▶ PROBLEM TO SOLVE: Find where "1456x819 pixels. Task: Open" appears in the entries below. That line and all lines after it, through the last, are to be duplicated exactly, with nothing else.

====

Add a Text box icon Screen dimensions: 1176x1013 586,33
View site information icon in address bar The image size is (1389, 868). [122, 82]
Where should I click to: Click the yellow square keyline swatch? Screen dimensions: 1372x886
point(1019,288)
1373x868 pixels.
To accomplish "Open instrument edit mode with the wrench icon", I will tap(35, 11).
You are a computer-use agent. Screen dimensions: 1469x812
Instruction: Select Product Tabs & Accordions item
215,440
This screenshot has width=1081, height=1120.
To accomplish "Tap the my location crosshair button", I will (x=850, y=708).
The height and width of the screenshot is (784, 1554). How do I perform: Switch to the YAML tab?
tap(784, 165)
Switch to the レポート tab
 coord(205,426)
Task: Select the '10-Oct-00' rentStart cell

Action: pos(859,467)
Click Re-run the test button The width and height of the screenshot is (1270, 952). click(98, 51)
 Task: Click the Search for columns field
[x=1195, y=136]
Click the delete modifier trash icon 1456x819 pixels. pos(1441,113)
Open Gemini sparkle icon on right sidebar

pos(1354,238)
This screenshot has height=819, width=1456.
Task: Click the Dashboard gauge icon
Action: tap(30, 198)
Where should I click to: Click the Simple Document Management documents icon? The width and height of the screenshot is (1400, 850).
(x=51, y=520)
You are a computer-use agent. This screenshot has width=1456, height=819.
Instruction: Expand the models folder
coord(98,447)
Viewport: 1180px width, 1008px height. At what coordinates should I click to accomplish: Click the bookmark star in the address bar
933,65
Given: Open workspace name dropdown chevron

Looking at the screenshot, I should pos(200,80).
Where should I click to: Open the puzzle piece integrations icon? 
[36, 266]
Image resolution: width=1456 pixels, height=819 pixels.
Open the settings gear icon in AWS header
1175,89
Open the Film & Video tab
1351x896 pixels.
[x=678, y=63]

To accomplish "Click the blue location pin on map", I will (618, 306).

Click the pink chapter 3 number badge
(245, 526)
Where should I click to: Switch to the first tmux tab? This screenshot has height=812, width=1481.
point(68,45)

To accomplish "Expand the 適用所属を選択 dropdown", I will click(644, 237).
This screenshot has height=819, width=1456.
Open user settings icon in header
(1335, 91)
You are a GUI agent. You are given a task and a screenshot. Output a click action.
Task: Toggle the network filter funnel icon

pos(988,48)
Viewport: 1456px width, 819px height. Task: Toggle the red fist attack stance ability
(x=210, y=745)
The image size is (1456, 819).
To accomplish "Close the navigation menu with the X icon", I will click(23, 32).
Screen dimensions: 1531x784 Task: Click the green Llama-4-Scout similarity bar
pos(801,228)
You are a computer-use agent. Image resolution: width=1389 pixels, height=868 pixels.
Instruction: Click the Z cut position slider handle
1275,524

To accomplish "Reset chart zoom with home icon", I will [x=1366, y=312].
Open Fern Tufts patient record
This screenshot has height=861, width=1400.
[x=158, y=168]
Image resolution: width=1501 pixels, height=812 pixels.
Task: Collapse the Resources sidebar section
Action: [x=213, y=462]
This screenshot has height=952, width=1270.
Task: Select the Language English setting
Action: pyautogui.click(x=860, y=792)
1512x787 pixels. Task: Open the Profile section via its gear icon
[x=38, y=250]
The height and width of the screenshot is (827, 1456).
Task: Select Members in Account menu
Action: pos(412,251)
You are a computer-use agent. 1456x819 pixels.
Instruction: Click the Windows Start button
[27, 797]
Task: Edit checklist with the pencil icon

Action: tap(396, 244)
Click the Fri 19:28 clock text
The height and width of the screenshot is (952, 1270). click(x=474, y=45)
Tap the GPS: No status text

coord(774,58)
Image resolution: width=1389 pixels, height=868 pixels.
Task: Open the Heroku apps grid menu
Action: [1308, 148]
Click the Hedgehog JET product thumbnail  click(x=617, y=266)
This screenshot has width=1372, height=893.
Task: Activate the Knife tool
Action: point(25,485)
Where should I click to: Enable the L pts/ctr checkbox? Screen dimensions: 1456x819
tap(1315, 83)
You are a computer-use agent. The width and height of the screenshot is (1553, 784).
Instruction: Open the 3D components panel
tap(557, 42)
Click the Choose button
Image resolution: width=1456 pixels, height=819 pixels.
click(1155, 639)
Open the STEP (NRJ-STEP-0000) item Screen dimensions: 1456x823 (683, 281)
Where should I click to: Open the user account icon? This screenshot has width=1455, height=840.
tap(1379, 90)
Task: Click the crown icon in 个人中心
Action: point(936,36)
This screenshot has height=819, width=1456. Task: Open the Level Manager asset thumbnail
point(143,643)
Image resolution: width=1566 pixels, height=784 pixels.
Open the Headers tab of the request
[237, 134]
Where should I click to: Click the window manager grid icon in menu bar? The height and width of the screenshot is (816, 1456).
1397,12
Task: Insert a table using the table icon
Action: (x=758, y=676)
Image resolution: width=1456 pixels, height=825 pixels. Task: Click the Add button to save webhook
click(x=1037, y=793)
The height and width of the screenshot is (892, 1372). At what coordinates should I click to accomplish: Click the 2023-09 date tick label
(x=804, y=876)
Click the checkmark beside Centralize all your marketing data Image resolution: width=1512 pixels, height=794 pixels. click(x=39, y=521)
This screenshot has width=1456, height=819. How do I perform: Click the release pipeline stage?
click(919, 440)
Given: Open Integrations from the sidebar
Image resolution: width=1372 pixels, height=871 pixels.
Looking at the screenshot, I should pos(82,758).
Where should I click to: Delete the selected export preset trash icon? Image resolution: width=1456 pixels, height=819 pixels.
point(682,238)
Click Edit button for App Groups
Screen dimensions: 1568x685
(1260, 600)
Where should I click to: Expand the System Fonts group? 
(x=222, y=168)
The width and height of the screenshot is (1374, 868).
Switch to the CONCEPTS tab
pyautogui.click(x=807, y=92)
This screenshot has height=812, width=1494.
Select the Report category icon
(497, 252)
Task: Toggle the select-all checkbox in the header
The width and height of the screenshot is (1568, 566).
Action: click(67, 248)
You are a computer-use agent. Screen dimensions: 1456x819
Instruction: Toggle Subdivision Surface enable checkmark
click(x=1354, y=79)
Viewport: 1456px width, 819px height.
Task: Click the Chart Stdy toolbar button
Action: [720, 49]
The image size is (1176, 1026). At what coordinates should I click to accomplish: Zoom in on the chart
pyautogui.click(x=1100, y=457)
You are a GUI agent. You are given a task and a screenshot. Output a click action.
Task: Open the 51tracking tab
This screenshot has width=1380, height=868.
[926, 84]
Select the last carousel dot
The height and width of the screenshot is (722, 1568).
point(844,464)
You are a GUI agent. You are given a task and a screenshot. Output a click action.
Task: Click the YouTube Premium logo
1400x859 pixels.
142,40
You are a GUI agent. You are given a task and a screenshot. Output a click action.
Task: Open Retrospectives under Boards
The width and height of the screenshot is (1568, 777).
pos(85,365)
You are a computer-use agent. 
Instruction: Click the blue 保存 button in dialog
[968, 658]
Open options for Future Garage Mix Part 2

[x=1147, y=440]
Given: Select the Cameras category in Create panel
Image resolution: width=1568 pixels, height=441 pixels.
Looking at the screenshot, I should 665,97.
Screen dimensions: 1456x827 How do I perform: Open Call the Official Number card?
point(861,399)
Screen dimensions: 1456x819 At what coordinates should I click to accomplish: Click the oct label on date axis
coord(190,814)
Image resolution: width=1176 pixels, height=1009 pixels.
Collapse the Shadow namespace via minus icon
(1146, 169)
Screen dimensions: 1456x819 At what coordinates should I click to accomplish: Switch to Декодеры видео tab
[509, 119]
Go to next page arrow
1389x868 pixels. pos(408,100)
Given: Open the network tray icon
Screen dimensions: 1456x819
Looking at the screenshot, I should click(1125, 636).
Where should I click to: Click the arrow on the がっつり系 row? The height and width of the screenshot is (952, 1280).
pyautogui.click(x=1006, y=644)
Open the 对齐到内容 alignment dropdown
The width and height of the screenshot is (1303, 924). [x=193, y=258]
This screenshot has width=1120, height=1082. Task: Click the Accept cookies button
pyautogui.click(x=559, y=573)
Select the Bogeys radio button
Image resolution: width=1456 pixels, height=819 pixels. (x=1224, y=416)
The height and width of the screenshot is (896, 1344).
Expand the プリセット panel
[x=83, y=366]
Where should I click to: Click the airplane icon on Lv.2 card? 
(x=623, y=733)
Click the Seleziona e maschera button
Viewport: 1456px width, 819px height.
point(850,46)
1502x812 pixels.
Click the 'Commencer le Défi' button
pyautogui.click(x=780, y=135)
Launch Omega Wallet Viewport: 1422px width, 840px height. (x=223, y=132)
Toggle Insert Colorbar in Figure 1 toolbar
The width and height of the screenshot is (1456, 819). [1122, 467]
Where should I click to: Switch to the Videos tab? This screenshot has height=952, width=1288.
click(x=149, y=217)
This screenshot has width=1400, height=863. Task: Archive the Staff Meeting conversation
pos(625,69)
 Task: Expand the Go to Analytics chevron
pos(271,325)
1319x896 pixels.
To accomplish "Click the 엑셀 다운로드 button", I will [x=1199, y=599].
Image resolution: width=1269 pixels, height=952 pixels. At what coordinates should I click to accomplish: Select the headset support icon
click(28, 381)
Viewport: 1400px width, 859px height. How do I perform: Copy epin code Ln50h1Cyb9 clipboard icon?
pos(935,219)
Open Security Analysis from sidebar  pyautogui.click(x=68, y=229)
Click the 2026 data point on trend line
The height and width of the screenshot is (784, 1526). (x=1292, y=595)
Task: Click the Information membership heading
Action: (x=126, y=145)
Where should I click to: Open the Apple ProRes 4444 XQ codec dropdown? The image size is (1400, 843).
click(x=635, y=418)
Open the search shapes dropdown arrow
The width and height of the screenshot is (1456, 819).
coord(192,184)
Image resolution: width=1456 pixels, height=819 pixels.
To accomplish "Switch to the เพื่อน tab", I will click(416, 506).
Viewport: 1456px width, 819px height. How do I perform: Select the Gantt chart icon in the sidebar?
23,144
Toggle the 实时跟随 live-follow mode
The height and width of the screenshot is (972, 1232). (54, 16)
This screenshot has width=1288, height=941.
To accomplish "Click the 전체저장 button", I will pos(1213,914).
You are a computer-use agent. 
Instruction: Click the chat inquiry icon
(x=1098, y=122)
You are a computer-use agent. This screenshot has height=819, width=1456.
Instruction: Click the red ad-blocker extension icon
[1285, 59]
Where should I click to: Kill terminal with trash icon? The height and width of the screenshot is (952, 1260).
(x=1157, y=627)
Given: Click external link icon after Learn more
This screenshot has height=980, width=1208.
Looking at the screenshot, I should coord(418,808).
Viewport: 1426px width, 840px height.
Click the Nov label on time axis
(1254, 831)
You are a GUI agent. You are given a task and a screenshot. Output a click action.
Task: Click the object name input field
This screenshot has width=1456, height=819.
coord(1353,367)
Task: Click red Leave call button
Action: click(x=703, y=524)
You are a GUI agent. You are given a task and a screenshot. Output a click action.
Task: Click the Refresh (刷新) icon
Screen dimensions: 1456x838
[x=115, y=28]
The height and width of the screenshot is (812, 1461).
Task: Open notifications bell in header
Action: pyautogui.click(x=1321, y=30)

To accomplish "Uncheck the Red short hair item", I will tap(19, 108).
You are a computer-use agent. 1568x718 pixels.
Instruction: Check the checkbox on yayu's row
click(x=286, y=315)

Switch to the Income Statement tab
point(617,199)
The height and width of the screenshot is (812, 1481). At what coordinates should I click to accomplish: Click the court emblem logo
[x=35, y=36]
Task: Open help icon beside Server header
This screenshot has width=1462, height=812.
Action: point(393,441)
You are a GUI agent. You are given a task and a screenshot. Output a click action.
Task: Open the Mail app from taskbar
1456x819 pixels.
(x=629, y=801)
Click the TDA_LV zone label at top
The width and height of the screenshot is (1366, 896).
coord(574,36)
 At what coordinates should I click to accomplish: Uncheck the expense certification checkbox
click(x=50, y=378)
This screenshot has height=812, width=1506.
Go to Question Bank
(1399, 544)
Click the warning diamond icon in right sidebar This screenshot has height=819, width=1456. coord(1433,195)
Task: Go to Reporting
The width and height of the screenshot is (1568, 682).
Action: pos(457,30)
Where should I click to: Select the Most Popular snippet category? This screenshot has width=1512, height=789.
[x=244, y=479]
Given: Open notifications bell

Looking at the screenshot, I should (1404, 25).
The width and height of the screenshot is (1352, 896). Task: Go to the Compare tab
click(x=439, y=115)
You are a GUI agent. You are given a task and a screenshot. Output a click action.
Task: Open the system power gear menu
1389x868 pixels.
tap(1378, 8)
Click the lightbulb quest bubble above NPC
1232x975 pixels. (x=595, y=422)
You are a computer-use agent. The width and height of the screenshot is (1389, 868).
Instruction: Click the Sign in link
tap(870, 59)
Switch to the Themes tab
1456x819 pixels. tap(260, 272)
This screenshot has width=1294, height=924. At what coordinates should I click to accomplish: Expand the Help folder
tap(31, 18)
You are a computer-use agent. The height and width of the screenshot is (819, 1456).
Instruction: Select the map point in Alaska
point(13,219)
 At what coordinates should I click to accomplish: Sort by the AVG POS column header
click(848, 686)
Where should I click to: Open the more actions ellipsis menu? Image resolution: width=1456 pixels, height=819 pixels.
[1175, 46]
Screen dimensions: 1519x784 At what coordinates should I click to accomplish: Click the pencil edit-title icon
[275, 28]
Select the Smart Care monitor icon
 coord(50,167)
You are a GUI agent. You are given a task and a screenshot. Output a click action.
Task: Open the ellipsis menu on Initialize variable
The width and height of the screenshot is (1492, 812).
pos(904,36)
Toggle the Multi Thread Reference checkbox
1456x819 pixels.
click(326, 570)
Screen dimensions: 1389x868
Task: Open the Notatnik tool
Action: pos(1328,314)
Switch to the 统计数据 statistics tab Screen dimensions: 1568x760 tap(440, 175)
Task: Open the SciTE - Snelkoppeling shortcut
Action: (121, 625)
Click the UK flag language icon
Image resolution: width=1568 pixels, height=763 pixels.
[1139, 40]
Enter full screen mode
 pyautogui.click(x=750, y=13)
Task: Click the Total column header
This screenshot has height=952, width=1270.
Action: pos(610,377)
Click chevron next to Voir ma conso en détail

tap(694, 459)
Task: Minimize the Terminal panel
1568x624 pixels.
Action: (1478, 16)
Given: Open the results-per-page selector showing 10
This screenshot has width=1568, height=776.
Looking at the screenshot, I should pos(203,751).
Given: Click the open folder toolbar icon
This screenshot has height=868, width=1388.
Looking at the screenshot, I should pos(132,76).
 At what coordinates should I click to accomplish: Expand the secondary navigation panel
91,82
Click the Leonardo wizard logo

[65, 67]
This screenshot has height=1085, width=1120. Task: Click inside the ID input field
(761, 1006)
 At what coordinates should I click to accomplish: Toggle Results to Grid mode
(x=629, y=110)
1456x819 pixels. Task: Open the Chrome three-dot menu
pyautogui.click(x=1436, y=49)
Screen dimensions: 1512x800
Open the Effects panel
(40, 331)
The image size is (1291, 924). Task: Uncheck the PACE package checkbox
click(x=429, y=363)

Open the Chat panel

====

▶ YOUR RESPONSE:
1456x819 pixels. Task: Open the Chrome three-dot menu
pyautogui.click(x=1436, y=49)
Screen dimensions: 1512x800
Open the Effects panel
(40, 331)
The image size is (1291, 924). Task: Uncheck the PACE package checkbox
click(x=429, y=363)

Open the Chat panel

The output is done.